Alela Diane Menig (born April 20, 1983), known as Alela Diane, is an American singer-songwriter from Nevada City, California.

Early life and education

Diane was born in Nevada City, California on April 20, 1983. She grew up singing with her musician parents and performing in the school choir. She taught herself guitar, and began writing songs that blend tense, trance-like arpeggios with warm vocals and meditative lyrics about family and nature. Her first recordings were self-released in 2003 as Forest Parade. Her first solo public appearances were at the invitation of fellow Nevada City native Joanna Newsom. She also did a stint in the Nevada City band Black Bear before continuing with her solo pursuits.

Career

The songs for her album The Pirate's Gospel were written on a trip to Europe. They were recorded in her father’s studio and were initially self-released in 2004, in paper and lace sleeves with hand lettering. The album was issued in revised form by Holocene Music in October 2006, and received widespread critical acclaim.

A new song, "Dry Grass and Shadows", was issued on a compilation of Nevada City artists, and five more new songs were issued on a limited-edition 10" vinyl pressing, Songs Whistled Through White Teeth, released in the United Kingdom in October 2006. The Pirate's Gospel was released in the UK on Names Records in April 2007, garnering favorable reviews in The Times and NME.

She toured the U.S. both solo and with Tom Brosseau, and opened for Iron & Wine, Akron/Family, the Decemberists and Vashti Bunyan. She also toured extensively in Europe (UK, Ireland, France, Switzerland, Netherlands, Belgium, Germany) in the spring of 2008.

She sang on an album of cover songs, The Silence of Love, released in November 2008, recorded by Eddie Bezalel and Hugo Nicholson with musicians Josh Klinghoffer, Joey Waronker, Gus Seyffert, Leo Abrahams and Woody Jackson under the name Headless Heroes.

Her second album, To Be Still, was released in February 2009 on Rough Trade Records. In early 2009, she toured the US opening for Blitzen Trapper, and spent the better part of that year touring Europe.

Her third album, Alela Diane & Wild Divine, was released in April 2011, and was recorded with a backing band, Wild Divine, which included her father, Tom Menig, and her then-husband, Tom Bevitori. She and Wild Divine toured the US and Europe to promote the album, and in July 2011, they opened for the Fleet Foxes on a string of dates.
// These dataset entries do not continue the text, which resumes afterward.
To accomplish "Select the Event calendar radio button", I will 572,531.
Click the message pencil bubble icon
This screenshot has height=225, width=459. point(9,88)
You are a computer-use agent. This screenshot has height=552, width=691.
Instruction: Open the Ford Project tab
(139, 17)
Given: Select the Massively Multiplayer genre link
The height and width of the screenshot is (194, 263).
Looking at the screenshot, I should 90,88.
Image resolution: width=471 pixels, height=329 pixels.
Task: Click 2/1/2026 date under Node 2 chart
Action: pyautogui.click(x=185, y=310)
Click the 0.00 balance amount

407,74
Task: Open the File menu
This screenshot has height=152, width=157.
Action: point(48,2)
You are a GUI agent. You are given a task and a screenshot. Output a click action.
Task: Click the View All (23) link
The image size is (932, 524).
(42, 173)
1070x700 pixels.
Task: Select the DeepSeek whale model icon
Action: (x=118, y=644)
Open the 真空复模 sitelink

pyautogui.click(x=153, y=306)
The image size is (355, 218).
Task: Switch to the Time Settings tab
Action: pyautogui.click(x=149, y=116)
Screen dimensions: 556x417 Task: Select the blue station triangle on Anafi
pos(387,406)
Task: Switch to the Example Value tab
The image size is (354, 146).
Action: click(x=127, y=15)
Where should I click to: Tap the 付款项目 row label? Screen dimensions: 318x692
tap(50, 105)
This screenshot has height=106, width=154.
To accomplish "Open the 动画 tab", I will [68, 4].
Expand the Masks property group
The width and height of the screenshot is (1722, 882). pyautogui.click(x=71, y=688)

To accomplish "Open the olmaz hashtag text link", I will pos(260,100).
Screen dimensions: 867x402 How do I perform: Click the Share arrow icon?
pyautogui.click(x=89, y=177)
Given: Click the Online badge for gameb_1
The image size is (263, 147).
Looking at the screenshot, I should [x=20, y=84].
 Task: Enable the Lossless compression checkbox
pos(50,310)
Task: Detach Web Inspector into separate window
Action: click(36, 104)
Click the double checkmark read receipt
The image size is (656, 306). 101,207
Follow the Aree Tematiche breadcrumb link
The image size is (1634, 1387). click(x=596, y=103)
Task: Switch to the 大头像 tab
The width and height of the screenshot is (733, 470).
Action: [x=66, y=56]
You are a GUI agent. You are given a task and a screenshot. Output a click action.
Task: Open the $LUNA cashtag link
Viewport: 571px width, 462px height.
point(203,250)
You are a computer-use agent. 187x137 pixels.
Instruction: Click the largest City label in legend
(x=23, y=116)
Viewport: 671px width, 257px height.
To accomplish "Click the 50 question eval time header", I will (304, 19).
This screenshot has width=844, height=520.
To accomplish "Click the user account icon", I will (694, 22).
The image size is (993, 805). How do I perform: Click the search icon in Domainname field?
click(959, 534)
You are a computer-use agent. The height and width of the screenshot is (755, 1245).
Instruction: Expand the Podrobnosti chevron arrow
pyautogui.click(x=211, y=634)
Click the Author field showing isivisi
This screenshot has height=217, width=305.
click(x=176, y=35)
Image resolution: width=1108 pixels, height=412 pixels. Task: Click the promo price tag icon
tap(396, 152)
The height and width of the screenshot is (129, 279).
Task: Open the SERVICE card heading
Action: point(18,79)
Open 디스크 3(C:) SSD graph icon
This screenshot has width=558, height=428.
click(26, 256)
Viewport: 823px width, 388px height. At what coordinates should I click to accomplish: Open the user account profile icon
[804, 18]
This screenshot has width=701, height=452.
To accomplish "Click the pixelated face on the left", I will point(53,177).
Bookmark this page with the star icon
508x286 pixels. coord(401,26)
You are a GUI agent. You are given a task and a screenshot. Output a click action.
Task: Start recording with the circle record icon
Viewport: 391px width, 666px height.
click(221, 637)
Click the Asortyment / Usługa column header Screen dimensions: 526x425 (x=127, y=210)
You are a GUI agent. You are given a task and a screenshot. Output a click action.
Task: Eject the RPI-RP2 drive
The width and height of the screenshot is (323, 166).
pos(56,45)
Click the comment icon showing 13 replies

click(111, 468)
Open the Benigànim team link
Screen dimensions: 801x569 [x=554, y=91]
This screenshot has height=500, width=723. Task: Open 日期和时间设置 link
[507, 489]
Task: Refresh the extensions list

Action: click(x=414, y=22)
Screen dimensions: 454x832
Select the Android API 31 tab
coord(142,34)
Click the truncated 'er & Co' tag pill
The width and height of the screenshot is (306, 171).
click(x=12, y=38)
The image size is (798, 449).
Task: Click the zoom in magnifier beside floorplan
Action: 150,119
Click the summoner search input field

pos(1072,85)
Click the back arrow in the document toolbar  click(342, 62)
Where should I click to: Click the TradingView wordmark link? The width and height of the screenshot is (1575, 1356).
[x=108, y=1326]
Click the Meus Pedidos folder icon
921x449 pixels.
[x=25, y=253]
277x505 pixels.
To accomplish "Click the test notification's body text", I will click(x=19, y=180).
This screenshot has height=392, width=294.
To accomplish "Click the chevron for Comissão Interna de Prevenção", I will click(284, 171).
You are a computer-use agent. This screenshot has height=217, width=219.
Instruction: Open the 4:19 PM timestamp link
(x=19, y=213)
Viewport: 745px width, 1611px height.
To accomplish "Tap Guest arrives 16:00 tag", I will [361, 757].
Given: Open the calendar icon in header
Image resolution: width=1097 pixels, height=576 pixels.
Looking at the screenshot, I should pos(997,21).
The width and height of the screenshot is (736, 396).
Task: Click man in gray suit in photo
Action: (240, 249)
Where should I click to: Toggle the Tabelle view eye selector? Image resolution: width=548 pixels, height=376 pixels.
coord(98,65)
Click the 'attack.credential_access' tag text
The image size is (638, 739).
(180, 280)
In the fall of the same year, she also accompanied Fleet Foxes as their opening act in Europe.

In 2012, her song "Take Us Back" was featured on the end credits of the "No Time Left", the fifth and final episode of the adventure game The Walking Dead by Telltale Games. In 2019, the song was once again used near the end of The Walking Dead: The Final Season episode "Take us Back".

Her fourth album, About Farewell, was released on her own label, Rusted Blue Records, in digital format in June 2013, with the physical edition issued in July.

In 2014, the track "The Light" appeared on The Walking Dead fourth season soundtrack, Songs of Survival Vol. 2.

On October 16, 2015, Diane and guitarist Ryan Francesconi released the album Cold Moon, featuring the "thoughtful guitar picking of Francesconi [and] Diane’s naturalist, poetic lyrics".

Preceded by the single "Émigré", her fifth album, Cusp, was released on February 9, 2018.

Personal life
Diane married Tom Bevitori in 2011. They divorced and she married Toren Volkmann in August 2013. They have two daughters, Vera Marie (born October 2013) and Oona (born February 2017).

Discography

Studio albums

Singles and EPsAlela Diane CD EP (2005, self-released)Songs Whistled Through White Teeth 10" vinyl EP (2006, Names Records)
"The Rifle" CD single (2008, Names Records)
"To Be Still" CD single (2008, Names Records)Alela & Alina featuring Alina Hardin 10" vinyl EP (2009, Family/Names Records)
"Elijah" CD single (2011, Rough Trade Records)Home Recordings & B-Sides from the Wild Divine Sessions CD EP (2011, Rough Trade Records)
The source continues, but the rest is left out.